Gwyneth Paltrow plays Emily Bradford, the ultimate trophy wife of high-powered Wall Street trader Steven Taylor (Michael Douglas). Emily is a UN translator and the heir to old money; unfortunately, she's also slumming with David Shaw (Viggo Mortensen), a struggling and, naturally, sensitive artist.
Even more unfortunately, Steven knows what his wife is doing on her lunch hours - and with whom.
In fact, he knows more about that subject than Emily does. It seems David is a fugitive con artist who specializes in rich, neglected women. So Steven blackmails David into making a killing, literally and figuratively. If he kills Emily, he can walk away with half a million dollars.
Steven even has a detailed, perfect plan to make it look as though Emily was killed by a burglar. But there is no such thing as "A Perfect Murder," and when the plan goes awry, much plotting and counterplotting follows.
For the first half of the film, director Andrew Davis ("The Fugitive"), like Hitchcock, builds the suspense inexorably as the staged murder approaches.
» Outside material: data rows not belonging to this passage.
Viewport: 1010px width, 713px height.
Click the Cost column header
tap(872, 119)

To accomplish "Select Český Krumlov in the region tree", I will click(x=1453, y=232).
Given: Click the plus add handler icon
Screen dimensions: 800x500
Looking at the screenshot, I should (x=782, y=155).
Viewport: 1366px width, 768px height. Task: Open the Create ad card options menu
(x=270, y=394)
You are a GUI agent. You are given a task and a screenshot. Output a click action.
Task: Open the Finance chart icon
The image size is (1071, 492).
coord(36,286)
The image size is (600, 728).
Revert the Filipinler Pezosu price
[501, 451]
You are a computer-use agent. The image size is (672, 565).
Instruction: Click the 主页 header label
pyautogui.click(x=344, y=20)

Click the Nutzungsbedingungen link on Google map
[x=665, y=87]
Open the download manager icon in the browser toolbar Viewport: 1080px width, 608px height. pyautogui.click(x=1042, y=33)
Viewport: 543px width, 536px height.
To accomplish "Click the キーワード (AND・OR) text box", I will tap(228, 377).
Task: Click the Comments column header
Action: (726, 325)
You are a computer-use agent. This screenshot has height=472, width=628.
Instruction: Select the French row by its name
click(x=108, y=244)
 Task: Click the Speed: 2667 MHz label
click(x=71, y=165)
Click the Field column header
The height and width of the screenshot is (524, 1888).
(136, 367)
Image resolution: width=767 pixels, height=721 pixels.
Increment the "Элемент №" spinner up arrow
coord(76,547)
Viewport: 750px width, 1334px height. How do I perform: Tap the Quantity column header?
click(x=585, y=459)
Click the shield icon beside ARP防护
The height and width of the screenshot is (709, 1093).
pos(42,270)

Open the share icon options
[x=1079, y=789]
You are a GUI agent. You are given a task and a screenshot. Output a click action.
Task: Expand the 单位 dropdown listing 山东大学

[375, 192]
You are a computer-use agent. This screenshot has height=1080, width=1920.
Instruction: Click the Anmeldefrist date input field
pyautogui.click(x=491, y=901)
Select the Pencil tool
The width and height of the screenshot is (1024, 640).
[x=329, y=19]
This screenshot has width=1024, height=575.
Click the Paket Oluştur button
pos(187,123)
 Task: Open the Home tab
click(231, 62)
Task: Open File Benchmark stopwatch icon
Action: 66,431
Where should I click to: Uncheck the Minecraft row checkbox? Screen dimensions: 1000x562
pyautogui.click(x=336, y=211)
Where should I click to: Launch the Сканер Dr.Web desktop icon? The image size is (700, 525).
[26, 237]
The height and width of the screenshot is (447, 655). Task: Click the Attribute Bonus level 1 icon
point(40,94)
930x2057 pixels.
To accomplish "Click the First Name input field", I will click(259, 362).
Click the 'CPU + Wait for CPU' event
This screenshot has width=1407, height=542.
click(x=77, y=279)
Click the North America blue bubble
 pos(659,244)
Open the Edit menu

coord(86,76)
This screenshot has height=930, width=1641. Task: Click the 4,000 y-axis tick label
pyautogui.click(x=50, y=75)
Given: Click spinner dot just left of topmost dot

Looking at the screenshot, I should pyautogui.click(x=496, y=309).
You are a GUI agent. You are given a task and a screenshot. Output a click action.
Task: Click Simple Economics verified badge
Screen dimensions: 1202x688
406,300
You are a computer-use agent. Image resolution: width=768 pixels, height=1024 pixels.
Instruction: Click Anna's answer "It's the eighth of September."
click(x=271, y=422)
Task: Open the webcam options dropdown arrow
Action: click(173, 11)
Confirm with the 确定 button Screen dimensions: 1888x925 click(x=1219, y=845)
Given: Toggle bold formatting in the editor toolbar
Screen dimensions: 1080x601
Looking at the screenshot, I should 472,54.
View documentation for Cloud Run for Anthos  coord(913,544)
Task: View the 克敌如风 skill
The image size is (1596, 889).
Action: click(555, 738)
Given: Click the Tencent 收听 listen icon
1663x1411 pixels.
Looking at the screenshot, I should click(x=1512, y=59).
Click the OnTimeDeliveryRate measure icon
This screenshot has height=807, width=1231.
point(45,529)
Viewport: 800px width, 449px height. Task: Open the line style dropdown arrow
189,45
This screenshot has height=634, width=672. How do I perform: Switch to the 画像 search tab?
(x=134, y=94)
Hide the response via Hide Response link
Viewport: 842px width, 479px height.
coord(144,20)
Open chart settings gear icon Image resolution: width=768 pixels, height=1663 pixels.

However, things just as gradually fall apart thereafter, half, until a stupid, standard action finish that is extremely anticlimactic.
Unlike the Hitchcock version (which Knott adapted for the screen), the ingenious plotting and attention to detail are lost in movie trickery and red herrings that don't hold up to scrutiny. The biggest problem, though, is that we have little rooting interest in the characters.
Paltrow may be no Grace Kelly (who is?), but the problem is the writing, not her acting. Emily seems to choose her men solely on the basis of chin dimples, and does things that make those women who go into the basement in old horror movies seem like tactical geniuses.
Since David is just another con man - and way out of his league - the only interesting person left is Steven. Douglas is superb as the cold-blooded husband who can casually plot a murder with his wife's lover, and then listen impassively on the telephone as he thinks he is hearing her die.
After a while, when he becomes the only character with drive or imagination, (or any good lines) it's tempting to root for him.
David Suchet makes a nice entrance as detective Mohamed Karaman, and we anticipate his taking charge in John Williams' brilliant cop role, but he disappointingly fades into the woodwork as soon as Steven's alibi holds up.
"A Perfect Murder" adds adultery, an extra player in the cat-and-mouse chase and explicit violence to the original. Unfortunately, it has only half the smarts.